### GIVEN EXERCISE
Gather every row below that contains the word "question", copying each one in full.
|---|
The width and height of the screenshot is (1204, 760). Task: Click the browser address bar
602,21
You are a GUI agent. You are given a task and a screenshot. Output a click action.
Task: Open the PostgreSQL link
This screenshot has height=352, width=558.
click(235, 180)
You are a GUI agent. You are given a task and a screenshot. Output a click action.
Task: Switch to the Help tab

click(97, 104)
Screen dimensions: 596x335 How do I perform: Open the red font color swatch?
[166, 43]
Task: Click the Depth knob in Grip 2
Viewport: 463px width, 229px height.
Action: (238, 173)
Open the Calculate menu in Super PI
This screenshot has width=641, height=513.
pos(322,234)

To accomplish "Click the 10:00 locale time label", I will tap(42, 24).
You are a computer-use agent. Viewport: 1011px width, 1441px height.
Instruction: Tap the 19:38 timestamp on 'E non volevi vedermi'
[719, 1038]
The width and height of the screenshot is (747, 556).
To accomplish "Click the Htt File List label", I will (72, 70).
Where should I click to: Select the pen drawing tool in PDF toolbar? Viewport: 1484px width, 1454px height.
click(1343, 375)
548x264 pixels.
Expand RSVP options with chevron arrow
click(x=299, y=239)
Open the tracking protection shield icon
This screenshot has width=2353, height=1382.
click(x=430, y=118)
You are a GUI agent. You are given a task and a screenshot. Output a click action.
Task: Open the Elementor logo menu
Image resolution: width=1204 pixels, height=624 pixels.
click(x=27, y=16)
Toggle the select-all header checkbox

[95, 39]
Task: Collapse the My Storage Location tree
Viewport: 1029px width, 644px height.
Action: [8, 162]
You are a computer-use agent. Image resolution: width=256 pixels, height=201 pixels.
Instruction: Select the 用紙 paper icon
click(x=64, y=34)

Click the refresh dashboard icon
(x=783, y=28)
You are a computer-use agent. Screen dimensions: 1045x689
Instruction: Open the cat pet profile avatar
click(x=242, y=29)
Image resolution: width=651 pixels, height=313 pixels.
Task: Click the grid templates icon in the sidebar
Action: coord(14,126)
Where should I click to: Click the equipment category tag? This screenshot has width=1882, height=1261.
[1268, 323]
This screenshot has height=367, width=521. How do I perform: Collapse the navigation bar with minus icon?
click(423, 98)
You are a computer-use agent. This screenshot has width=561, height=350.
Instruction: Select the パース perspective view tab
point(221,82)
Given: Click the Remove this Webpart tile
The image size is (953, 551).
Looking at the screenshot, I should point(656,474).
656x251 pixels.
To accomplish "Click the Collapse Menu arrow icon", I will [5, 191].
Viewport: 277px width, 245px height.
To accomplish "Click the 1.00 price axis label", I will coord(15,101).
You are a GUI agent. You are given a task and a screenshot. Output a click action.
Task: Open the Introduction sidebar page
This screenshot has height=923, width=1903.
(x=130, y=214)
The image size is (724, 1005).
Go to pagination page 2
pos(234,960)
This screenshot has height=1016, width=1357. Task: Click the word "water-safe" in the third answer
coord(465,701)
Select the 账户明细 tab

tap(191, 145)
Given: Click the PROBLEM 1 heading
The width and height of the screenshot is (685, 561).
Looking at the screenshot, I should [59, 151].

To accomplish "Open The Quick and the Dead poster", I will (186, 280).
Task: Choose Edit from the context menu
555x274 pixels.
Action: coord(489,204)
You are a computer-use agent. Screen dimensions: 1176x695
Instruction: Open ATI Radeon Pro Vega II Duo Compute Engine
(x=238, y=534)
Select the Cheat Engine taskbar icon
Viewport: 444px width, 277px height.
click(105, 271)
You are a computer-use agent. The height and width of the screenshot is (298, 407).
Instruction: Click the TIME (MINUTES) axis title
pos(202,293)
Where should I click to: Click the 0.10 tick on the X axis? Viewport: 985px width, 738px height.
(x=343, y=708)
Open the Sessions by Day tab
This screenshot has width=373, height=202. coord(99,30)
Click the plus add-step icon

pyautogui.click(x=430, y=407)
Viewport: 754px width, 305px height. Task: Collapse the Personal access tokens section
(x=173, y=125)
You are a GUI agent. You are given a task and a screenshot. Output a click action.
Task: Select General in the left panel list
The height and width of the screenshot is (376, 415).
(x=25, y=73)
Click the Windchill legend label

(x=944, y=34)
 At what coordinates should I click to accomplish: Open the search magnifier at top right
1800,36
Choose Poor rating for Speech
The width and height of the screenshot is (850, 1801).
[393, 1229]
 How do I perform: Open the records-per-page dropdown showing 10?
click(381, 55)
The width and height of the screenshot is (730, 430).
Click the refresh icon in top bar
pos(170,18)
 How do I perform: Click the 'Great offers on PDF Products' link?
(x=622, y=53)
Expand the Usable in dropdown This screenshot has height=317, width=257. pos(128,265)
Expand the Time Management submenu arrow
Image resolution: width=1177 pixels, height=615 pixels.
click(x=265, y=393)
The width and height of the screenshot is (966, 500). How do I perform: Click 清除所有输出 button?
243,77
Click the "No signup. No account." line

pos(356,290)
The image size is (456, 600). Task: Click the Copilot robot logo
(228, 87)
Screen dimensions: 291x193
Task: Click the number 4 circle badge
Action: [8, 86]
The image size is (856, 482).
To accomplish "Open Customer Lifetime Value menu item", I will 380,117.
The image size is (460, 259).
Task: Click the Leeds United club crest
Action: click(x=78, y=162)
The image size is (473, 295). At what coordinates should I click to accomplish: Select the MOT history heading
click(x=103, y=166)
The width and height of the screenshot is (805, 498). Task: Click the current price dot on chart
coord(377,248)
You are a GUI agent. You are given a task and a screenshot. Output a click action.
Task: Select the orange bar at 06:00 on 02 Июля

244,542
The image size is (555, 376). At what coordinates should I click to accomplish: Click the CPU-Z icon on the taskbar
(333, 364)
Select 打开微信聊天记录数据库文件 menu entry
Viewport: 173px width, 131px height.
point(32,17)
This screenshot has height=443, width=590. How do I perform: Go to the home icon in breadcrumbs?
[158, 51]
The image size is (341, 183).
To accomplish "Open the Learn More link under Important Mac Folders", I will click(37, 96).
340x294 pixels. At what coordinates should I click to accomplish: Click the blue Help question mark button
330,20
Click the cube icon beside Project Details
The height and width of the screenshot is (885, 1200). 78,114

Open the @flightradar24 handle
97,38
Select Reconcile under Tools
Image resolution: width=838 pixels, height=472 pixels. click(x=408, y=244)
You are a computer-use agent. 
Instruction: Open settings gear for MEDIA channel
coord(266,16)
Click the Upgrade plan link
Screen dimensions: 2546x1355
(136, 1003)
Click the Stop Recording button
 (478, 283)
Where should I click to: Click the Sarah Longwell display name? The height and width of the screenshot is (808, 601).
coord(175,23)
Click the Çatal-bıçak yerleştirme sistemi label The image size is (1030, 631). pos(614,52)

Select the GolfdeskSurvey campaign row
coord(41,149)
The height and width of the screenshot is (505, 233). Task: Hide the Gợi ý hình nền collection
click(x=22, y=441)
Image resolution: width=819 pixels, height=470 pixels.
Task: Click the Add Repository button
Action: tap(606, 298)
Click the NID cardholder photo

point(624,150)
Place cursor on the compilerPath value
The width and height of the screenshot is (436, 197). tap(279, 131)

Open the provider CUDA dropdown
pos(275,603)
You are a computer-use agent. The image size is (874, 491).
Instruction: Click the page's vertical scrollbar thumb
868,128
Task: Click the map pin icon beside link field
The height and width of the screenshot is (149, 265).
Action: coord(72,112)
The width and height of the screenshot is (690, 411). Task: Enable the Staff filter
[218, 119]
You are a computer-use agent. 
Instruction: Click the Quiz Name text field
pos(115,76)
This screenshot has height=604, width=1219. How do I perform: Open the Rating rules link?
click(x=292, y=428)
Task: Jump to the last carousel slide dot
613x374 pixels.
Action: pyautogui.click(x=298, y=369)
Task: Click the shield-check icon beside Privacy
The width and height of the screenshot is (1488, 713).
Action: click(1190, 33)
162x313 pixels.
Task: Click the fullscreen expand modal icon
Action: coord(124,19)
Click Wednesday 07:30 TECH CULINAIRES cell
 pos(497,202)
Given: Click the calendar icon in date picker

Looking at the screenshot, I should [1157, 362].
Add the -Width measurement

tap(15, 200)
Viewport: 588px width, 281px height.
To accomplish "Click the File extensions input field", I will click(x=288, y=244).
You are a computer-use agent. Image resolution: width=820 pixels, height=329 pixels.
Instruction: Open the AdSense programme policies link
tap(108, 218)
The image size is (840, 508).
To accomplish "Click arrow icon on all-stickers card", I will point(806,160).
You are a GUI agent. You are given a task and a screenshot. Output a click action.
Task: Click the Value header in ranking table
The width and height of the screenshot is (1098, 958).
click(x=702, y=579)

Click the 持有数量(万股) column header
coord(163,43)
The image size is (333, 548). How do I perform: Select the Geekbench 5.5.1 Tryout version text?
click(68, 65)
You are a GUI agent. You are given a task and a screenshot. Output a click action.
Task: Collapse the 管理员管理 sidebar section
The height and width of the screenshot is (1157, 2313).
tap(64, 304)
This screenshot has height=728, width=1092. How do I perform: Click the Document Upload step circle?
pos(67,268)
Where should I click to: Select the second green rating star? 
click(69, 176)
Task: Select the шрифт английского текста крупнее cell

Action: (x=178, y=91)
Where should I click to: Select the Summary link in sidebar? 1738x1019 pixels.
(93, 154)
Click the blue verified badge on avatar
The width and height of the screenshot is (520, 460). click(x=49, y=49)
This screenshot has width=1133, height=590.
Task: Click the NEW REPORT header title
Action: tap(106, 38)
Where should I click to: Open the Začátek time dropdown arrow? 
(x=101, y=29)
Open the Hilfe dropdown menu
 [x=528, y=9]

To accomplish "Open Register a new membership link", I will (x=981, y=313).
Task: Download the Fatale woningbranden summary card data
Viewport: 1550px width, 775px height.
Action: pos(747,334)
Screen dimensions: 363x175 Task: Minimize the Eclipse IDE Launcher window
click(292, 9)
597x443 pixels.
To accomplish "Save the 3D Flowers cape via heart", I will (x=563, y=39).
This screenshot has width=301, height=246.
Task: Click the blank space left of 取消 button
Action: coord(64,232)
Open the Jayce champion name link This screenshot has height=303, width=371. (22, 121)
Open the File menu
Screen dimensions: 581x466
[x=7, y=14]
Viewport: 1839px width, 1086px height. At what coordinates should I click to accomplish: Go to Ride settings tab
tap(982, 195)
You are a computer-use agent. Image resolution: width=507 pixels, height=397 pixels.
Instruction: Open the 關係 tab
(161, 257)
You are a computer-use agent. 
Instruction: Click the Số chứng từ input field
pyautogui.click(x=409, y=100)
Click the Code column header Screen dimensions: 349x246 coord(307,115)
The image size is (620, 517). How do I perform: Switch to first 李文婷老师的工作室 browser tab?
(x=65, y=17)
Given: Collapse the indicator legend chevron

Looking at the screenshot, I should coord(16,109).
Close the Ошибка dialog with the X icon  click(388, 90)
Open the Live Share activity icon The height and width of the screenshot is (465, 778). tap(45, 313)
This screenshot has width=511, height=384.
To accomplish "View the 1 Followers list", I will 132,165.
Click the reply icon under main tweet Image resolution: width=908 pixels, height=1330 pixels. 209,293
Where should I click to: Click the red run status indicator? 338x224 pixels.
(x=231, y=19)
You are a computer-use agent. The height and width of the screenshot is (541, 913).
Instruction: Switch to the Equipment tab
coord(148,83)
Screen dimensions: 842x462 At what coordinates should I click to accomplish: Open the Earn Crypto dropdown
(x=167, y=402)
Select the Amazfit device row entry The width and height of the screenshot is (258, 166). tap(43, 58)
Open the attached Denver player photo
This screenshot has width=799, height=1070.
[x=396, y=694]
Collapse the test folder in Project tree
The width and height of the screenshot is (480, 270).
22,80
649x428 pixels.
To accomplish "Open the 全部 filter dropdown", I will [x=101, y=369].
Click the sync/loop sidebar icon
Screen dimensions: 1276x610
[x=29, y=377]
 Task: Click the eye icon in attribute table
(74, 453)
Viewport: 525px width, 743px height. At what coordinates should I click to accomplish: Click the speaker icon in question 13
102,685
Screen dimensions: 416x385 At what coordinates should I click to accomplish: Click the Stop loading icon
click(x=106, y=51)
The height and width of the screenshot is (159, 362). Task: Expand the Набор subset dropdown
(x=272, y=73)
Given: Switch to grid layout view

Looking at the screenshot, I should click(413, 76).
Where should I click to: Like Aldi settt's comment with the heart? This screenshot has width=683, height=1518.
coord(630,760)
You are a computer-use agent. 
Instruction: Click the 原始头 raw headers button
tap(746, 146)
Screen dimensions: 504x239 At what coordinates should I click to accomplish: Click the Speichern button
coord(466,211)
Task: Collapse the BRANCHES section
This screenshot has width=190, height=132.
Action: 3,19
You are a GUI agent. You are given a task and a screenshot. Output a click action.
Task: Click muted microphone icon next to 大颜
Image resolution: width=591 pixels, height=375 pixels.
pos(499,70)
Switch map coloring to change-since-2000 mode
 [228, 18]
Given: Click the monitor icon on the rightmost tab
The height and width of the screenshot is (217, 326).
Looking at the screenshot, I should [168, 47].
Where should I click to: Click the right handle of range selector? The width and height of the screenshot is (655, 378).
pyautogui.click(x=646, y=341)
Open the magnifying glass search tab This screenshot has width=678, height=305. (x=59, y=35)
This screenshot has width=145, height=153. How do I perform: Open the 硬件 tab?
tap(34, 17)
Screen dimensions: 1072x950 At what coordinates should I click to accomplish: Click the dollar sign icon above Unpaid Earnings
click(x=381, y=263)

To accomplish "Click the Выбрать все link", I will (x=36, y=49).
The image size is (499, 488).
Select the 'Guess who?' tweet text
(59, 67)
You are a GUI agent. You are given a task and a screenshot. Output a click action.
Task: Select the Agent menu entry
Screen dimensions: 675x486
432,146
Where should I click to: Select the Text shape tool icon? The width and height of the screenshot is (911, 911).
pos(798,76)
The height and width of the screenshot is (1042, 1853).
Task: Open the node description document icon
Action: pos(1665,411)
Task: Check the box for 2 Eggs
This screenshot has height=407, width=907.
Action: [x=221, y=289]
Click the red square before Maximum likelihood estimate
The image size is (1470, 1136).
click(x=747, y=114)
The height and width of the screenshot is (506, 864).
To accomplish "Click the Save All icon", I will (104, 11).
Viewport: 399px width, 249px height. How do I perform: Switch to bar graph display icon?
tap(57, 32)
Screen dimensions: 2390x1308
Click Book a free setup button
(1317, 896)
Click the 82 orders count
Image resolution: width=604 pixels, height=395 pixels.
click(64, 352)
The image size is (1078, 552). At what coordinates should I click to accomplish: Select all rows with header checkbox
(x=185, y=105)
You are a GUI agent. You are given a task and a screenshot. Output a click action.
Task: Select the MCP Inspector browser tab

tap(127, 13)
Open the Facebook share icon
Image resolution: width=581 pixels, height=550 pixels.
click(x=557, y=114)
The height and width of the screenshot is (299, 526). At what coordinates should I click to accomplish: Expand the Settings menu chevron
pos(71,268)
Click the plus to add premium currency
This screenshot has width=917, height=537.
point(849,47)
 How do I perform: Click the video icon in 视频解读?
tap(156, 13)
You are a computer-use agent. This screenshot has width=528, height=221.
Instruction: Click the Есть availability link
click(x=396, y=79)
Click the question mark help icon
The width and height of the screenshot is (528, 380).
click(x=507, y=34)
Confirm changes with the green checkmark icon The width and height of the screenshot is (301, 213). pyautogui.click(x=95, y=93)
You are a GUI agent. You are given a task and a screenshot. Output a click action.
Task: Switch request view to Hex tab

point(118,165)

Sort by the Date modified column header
|---|
### RESPONSE TO THIS TASK
340x294 pixels. At what coordinates should I click to accomplish: Click the blue Help question mark button
Viewport: 525px width, 743px height. At what coordinates should I click to accomplish: Click the speaker icon in question 13
Click the question mark help icon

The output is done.